Album review: Dirty Projectors – ‘Bitte Orca’

Proof from Brooklyn’s weirdest that ‘intelligent’ doesn’t have to mean ‘difficult’

Pity the maverick, won’t you? While blinkered bands peddle straightforward (read: drab), indie ‘Music For The People’ with nary a murmur of complaint, others stick their heads above the parapet with something inventive only to be met, far too often, with the suspicion that they’re over-complicating things. That smart, creative bands are somehow reneging on music’s main purpose (presumably to make us want to be Liam Gallagher) is, of course, a massive crock of shit. Proudly representing the clever clogs are Brooklyn’s Dirty Projectors, who, on this fifth album, sound something like Vampire Weekend refracted through a trippy hall of mirrors.

Truth is, any complaints about Dirty Projectors being too clever for their own good (can that ever be a valid criticism?) are well wide of the mark.

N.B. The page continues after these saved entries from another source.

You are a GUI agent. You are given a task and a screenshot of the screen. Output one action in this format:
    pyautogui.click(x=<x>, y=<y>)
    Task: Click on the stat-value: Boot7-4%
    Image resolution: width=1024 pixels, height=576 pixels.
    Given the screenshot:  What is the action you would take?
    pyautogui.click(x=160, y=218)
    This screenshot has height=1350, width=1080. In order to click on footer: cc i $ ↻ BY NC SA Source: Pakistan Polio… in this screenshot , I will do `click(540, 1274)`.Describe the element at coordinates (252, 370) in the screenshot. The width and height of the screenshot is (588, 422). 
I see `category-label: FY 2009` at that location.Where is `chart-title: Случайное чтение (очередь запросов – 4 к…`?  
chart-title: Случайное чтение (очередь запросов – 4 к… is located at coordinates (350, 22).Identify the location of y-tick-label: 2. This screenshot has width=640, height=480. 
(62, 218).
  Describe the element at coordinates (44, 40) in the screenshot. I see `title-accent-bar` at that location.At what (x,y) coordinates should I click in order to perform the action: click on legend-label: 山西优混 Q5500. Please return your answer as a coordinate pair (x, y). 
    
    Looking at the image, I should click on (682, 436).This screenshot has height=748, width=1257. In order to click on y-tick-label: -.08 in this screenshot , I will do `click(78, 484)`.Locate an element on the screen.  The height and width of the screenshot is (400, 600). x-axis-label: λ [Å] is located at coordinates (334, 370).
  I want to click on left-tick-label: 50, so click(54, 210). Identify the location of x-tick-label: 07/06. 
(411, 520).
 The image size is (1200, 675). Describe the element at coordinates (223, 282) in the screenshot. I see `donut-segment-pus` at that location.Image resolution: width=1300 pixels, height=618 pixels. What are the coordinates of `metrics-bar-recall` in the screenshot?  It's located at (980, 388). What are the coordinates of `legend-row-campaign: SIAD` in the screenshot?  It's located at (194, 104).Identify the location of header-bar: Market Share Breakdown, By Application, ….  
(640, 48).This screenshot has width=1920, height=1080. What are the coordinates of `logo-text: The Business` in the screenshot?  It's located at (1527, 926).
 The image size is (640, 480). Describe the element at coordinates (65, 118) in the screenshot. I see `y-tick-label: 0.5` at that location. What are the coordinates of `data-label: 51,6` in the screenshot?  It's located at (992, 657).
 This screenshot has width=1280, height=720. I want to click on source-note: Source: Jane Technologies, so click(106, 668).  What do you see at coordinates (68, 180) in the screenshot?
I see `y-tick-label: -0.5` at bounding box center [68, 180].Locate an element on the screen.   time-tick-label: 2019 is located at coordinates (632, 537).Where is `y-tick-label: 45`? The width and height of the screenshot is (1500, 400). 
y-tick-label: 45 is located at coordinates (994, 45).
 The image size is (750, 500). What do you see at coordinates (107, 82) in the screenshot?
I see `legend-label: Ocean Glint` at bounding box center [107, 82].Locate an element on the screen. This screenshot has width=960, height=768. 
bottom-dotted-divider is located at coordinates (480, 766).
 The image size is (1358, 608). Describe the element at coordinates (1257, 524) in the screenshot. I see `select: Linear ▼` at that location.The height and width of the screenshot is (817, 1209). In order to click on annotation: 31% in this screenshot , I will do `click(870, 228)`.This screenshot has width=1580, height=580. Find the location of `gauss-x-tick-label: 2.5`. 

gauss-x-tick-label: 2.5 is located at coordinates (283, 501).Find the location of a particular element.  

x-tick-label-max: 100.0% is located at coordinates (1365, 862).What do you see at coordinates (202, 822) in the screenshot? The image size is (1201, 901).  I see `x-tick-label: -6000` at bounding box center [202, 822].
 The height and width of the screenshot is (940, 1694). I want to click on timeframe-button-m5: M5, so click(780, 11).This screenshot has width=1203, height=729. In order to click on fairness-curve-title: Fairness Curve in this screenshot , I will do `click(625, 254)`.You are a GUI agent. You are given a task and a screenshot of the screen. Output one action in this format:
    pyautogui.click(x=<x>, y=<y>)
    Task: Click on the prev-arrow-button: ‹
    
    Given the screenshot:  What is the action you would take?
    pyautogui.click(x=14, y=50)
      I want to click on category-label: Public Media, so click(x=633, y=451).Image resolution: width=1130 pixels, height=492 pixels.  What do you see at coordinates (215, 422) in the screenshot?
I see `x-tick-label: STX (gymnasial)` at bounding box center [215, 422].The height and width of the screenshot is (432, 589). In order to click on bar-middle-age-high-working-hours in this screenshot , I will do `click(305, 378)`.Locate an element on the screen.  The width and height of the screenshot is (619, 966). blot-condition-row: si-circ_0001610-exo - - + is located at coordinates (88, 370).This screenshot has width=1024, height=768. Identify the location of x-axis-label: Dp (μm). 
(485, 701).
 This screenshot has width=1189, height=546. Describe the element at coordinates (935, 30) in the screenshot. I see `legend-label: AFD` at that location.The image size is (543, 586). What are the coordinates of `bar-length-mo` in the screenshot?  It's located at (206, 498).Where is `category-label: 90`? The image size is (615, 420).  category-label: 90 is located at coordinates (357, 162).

The only real difficulty is that they almost sound like a brilliant pop band, thanks to their silvery hi-life guitars, gorgeous strings and tense, wiry rhythms, only to put curious bystanders to the ultimate test when David Longstreth (a chap even David Byrne thinks is weird) warbles like a monstrous cut-and-shut of Antony Hegarty and Scritti Politti’s Green Gartside. It was this meandering voice that put the Projectors’ last thrilling outings – ‘The Getty Address’, a glitch-opera about a suicidal Don Henley, and ‘Rise Above’, Longstreth’s reimagining of Black Flag’s ‘Damaged’ from teenage memory – out of reach for some.

But like the equally bonkers Wildbirds & Peacedrums, the 2009 Projectors have adopted a more enjoyable model, thanks in part to Longstreth holding back that horn. From sun-dappled opener ‘Cannibal Resource’ to euphoric closer ‘Fluorescent Half Dome’, which sounds like Prince leading a drum circle, there’s not much that you could say isn’t made for the pleasure of ‘…The People’. ‘Bitte Orca’ is easy on the ear yet mightily complex, warmly empathetic and a kaleidoscope of styles. Tumbling together we have ’60s psych-pop, prog, Scritti’s falsetto soul, a hyperactive take on King Sunny Adé’s Afropop and, to top it all, sassy, late-’90s R&B.

This last influence bares itself in ‘Stillness Is The Move’, sung by Amber Coffman and sounding not unlike one of Timbaland’s hits with Aaliyah. It should do for Dirty Projectors what ‘My Girls’ did for Animal Collective: prove that cleverness is a virtue.